__YOUR TASK__: Word for word, restate the lines that run from the line containing "Viewport: 1512px width, 809px height." to the last line of the records below.

START DATASET ENTRIES

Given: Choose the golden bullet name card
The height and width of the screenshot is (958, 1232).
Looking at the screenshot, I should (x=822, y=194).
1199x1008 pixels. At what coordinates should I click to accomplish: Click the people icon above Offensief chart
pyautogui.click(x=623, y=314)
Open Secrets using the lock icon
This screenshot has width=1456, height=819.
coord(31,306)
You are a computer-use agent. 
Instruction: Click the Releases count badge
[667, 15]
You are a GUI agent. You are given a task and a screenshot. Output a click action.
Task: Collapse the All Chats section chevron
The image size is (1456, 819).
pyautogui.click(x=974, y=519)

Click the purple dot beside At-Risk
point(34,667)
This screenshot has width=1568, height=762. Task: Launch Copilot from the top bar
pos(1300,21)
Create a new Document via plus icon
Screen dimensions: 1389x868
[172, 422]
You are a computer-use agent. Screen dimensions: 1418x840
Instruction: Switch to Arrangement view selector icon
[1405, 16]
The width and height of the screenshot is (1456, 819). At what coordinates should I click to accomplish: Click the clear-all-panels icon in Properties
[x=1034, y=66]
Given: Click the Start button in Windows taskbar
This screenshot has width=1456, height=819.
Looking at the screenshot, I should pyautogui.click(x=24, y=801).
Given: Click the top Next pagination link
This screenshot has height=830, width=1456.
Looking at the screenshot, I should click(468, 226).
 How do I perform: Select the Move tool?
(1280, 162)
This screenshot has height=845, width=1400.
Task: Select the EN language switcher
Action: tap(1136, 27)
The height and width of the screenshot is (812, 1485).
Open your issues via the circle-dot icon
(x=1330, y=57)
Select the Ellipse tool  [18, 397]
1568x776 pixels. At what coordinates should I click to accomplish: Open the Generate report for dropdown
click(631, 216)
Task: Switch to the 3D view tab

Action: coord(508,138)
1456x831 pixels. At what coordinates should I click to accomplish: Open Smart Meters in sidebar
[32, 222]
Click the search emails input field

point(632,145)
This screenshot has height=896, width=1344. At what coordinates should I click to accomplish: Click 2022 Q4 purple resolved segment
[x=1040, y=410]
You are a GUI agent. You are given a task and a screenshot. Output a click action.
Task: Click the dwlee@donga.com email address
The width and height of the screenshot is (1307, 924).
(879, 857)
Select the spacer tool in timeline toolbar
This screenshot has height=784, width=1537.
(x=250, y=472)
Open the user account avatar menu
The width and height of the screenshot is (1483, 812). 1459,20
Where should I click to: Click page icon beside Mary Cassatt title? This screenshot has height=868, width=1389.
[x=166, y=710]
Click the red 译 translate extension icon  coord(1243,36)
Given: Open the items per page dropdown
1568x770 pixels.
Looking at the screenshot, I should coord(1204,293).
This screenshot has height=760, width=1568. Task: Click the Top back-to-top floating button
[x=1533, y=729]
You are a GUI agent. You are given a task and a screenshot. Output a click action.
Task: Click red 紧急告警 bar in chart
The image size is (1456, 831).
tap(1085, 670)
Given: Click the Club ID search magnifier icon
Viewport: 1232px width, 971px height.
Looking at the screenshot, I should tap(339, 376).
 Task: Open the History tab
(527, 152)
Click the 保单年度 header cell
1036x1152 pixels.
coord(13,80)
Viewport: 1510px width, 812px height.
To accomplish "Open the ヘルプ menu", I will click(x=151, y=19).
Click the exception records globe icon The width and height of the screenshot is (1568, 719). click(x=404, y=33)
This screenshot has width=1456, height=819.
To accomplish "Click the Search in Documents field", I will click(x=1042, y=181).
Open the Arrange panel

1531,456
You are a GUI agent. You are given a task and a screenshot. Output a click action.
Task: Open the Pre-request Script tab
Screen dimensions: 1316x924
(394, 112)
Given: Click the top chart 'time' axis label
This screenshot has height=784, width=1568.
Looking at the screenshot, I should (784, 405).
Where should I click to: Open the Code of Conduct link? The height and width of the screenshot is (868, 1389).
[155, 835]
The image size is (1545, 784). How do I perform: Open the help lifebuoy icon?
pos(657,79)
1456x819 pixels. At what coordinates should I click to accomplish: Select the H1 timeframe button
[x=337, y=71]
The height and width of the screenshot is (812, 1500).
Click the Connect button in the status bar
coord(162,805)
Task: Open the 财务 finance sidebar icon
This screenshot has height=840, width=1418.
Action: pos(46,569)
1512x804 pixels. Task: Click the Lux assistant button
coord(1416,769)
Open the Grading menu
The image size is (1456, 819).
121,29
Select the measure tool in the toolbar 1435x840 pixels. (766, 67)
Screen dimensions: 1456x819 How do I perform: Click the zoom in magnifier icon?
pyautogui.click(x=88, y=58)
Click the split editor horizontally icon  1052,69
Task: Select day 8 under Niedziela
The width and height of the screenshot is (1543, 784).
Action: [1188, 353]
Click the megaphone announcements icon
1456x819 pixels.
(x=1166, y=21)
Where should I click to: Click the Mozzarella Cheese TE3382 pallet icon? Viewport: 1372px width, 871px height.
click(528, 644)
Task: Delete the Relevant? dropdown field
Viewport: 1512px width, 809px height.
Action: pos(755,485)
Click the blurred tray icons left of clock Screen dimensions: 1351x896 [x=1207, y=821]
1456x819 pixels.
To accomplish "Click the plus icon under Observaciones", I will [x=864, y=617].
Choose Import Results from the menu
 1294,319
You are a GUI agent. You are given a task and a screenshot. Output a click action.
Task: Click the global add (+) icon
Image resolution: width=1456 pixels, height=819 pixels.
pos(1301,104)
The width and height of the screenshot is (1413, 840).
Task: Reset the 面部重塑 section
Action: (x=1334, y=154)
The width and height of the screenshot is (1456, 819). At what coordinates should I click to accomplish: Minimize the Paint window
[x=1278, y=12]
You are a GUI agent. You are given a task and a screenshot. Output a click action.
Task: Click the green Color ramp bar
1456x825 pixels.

END DATASET ENTRIES

__ANSWER SPACE__:
Viewport: 1512px width, 809px height.
Action: pos(755,485)
Click the blurred tray icons left of clock Screen dimensions: 1351x896 [x=1207, y=821]
1456x819 pixels.
To accomplish "Click the plus icon under Observaciones", I will [x=864, y=617].
Choose Import Results from the menu
 1294,319
You are a GUI agent. You are given a task and a screenshot. Output a click action.
Task: Click the global add (+) icon
Image resolution: width=1456 pixels, height=819 pixels.
pos(1301,104)
The width and height of the screenshot is (1413, 840).
Task: Reset the 面部重塑 section
Action: (x=1334, y=154)
The width and height of the screenshot is (1456, 819). At what coordinates should I click to accomplish: Minimize the Paint window
[x=1278, y=12]
You are a GUI agent. You are given a task and a screenshot. Output a click action.
Task: Click the green Color ramp bar
1456x825 pixels.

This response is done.